■ **Supplied data**:
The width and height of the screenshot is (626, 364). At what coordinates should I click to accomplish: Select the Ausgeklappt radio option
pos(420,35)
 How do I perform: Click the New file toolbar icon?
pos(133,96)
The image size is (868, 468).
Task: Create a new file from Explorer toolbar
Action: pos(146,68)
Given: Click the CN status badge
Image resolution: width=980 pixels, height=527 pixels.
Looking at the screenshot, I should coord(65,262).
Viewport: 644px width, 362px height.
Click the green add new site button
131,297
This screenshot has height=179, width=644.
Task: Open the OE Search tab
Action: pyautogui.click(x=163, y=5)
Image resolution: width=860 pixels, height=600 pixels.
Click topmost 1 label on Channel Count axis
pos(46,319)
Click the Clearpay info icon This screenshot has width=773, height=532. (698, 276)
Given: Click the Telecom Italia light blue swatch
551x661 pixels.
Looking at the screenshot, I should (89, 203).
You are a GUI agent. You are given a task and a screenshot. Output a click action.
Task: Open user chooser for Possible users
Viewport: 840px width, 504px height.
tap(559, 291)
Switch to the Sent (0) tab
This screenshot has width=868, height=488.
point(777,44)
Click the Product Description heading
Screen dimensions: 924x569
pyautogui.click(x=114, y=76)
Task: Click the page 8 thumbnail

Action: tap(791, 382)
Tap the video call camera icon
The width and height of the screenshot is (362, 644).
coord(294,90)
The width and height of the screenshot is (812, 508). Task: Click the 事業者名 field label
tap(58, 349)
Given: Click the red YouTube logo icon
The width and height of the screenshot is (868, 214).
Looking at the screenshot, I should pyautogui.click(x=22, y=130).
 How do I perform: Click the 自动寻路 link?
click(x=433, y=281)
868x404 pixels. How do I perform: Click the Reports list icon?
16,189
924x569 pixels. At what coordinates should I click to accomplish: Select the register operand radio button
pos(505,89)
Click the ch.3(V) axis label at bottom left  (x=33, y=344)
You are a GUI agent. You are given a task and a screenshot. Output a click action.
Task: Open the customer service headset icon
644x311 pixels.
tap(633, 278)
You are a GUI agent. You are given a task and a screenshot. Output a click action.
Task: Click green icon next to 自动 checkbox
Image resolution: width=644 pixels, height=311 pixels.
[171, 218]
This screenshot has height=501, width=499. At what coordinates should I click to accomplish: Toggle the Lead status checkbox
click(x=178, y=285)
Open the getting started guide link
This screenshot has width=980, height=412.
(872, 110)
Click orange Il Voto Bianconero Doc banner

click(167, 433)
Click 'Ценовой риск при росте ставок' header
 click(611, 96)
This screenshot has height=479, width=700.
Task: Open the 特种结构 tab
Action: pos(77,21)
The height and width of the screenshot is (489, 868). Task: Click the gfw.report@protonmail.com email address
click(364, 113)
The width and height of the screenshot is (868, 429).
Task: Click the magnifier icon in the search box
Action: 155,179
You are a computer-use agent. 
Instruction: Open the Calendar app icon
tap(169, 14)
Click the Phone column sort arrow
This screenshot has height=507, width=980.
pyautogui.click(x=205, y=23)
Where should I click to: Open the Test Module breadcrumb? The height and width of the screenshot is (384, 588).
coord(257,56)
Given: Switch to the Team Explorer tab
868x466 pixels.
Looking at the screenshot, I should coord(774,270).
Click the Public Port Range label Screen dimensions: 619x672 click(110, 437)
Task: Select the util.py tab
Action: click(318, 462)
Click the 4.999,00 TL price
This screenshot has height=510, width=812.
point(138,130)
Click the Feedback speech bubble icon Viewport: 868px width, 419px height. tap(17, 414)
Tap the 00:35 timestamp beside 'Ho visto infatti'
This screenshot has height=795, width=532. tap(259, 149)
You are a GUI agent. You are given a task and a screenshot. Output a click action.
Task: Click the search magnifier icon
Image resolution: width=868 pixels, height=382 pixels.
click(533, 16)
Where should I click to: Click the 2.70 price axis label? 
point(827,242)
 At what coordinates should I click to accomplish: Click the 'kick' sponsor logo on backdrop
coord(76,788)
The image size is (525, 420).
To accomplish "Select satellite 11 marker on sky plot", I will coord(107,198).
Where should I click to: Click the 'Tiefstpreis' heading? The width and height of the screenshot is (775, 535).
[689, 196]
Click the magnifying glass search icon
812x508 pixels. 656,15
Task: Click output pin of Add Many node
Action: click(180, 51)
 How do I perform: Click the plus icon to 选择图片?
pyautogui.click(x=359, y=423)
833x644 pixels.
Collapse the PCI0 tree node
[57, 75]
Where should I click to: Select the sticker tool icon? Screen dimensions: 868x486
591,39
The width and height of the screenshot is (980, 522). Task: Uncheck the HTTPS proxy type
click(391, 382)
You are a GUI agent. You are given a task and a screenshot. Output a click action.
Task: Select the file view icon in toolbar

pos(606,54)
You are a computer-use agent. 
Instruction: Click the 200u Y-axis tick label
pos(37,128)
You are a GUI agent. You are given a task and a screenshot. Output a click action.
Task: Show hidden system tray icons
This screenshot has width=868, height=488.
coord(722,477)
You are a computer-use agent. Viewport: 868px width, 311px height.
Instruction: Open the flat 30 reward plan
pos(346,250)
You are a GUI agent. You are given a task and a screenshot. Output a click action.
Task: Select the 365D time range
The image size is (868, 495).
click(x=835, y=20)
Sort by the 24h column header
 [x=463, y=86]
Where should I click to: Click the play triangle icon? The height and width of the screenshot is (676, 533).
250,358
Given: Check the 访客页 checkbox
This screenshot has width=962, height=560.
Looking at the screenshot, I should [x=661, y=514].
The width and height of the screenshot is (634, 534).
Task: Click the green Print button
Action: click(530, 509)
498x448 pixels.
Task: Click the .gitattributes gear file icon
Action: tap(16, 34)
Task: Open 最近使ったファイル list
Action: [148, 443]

■ **Request**:
Recast all of the rows above as a JSON list of strings, one string per line, leaving out blank lines.

■ **Completed exercise**:
[
  "The width and height of the screenshot is (626, 364). At what coordinates should I click to accomplish: Select the Ausgeklappt radio option",
  "pos(420,35)",
  " How do I perform: Click the New file toolbar icon?",
  "pos(133,96)",
  "The image size is (868, 468).",
  "Task: Create a new file from Explorer toolbar",
  "Action: pos(146,68)",
  "Given: Click the CN status badge",
  "Image resolution: width=980 pixels, height=527 pixels.",
  "Looking at the screenshot, I should coord(65,262).",
  "Viewport: 644px width, 362px height.",
  "Click the green add new site button",
  "131,297",
  "This screenshot has height=179, width=644.",
  "Task: Open the OE Search tab",
  "Action: pyautogui.click(x=163, y=5)",
  "Image resolution: width=860 pixels, height=600 pixels.",
  "Click topmost 1 label on Channel Count axis",
  "pos(46,319)",
  "Click the Clearpay info icon This screenshot has width=773, height=532. (698, 276)",
  "Given: Click the Telecom Italia light blue swatch",
  "551x661 pixels.",
  "Looking at the screenshot, I should (89, 203).",
  "You are a GUI agent. You are given a task and a screenshot. Output a click action.",
  "Task: Open user chooser for Possible users",
  "Viewport: 840px width, 504px height.",
  "tap(559, 291)",
  "Switch to the Sent (0) tab",
  "This screenshot has width=868, height=488.",
  "point(777,44)",
  "Click the Product Description heading",
  "Screen dimensions: 924x569",
  "pyautogui.click(x=114, y=76)",
  "Task: Click the page 8 thumbnail",
  "Action: tap(791, 382)",
  "Tap the video call camera icon",
  "The width and height of the screenshot is (362, 644).",
  "coord(294,90)",
  "The width and height of the screenshot is (812, 508). Task: Click the 事業者名 field label",
  "tap(58, 349)",
  "Given: Click the red YouTube logo icon",
  "The width and height of the screenshot is (868, 214).",
  "Looking at the screenshot, I should pyautogui.click(x=22, y=130).",
  " How do I perform: Click the 自动寻路 link?",
  "click(x=433, y=281)",
  "868x404 pixels. How do I perform: Click the Reports list icon?",
  "16,189",
  "924x569 pixels. At what coordinates should I click to accomplish: Select the register operand radio button",
  "pos(505,89)",
  "Click the ch.3(V) axis label at bottom left  (x=33, y=344)",
  "You are a GUI agent. You are given a task and a screenshot. Output a click action.",
  "Task: Open the customer service headset icon",
  "644x311 pixels.",
  "tap(633, 278)",
  "You are a GUI agent. You are given a task and a screenshot. Output a click action.",
  "Task: Click green icon next to 自动 checkbox",
  "Image resolution: width=644 pixels, height=311 pixels.",
  "[171, 218]",
  "This screenshot has height=501, width=499. At what coordinates should I click to accomplish: Toggle the Lead status checkbox",
  "click(x=178, y=285)",
  "Open the getting started guide link",
  "This screenshot has width=980, height=412.",
  "(872, 110)",
  "Click orange Il Voto Bianconero Doc banner",
  "click(167, 433)",
  "Click 'Ценовой риск при росте ставок' header",
  " click(611, 96)",
  "This screenshot has height=479, width=700.",
  "Task: Open the 特种结构 tab",
  "Action: pos(77,21)",
  "The height and width of the screenshot is (489, 868). Task: Click the gfw.report@protonmail.com email address",
  "click(364, 113)",
  "The width and height of the screenshot is (868, 429).",
  "Task: Click the magnifier icon in the search box",
  "Action: 155,179",
  "You are a computer-use agent. ",
  "Instruction: Open the Calendar app icon",
  "tap(169, 14)",
  "Click the Phone column sort arrow",
  "This screenshot has height=507, width=980.",
  "pyautogui.click(x=205, y=23)",
  "Where should I click to: Open the Test Module breadcrumb? The height and width of the screenshot is (384, 588).",
  "coord(257,56)",
  "Given: Switch to the Team Explorer tab",
  "868x466 pixels.",
  "Looking at the screenshot, I should coord(774,270).",
  "Click the Public Port Range label Screen dimensions: 619x672 click(110, 437)",
  "Task: Select the util.py tab",
  "Action: click(318, 462)",
  "Click the 4.999,00 TL price",
  "This screenshot has height=510, width=812.",
  "point(138,130)",
  "Click the Feedback speech bubble icon Viewport: 868px width, 419px height. tap(17, 414)",
  "Tap the 00:35 timestamp beside 'Ho visto infatti'",
  "This screenshot has height=795, width=532. tap(259, 149)",
  "You are a GUI agent. You are given a task and a screenshot. Output a click action.",
  "Task: Click the search magnifier icon",
  "Image resolution: width=868 pixels, height=382 pixels.",
  "click(533, 16)",
  "Where should I click to: Click the 2.70 price axis label? ",
  "point(827,242)",
  " At what coordinates should I click to accomplish: Click the 'kick' sponsor logo on backdrop",
  "coord(76,788)",
  "The image size is (525, 420).",
  "To accomplish \"Select satellite 11 marker on sky plot\", I will coord(107,198).",
  "Where should I click to: Click the 'Tiefstpreis' heading? The width and height of the screenshot is (775, 535).",
  "[689, 196]",
  "Click the magnifying glass search icon",
  "812x508 pixels. 656,15",
  "Task: Click output pin of Add Many node",
  "Action: click(180, 51)",
  " How do I perform: Click the plus icon to 选择图片?",
  "pyautogui.click(x=359, y=423)",
  "833x644 pixels.",
  "Collapse the PCI0 tree node",
  "[57, 75]",
  "Where should I click to: Select the sticker tool icon? Screen dimensions: 868x486",
  "591,39",
  "The width and height of the screenshot is (980, 522). Task: Uncheck the HTTPS proxy type",
  "click(391, 382)",
  "You are a GUI agent. You are given a task and a screenshot. Output a click action.",
  "Task: Select the file view icon in toolbar",
  "pos(606,54)",
  "You are a computer-use agent. ",
  "Instruction: Click the 200u Y-axis tick label",
  "pos(37,128)",
  "You are a GUI agent. You are given a task and a screenshot. Output a click action.",
  "Task: Show hidden system tray icons",
  "This screenshot has width=868, height=488.",
  "coord(722,477)",
  "You are a computer-use agent. Viewport: 868px width, 311px height.",
  "Instruction: Open the flat 30 reward plan",
  "pos(346,250)",
  "You are a GUI agent. You are given a task and a screenshot. Output a click action.",
  "Task: Select the 365D time range",
  "The image size is (868, 495).",
  "click(x=835, y=20)",
  "Sort by the 24h column header",
  " [x=463, y=86]",
  "Where should I click to: Click the play triangle icon? The height and width of the screenshot is (676, 533).",
  "250,358",
  "Given: Check the 访客页 checkbox",
  "This screenshot has width=962, height=560.",
  "Looking at the screenshot, I should [x=661, y=514].",
  "The width and height of the screenshot is (634, 534).",
  "Task: Click the green Print button",
  "Action: click(530, 509)",
  "498x448 pixels.",
  "Task: Click the .gitattributes gear file icon",
  "Action: tap(16, 34)",
  "Task: Open 最近使ったファイル list",
  "Action: [148, 443]"
]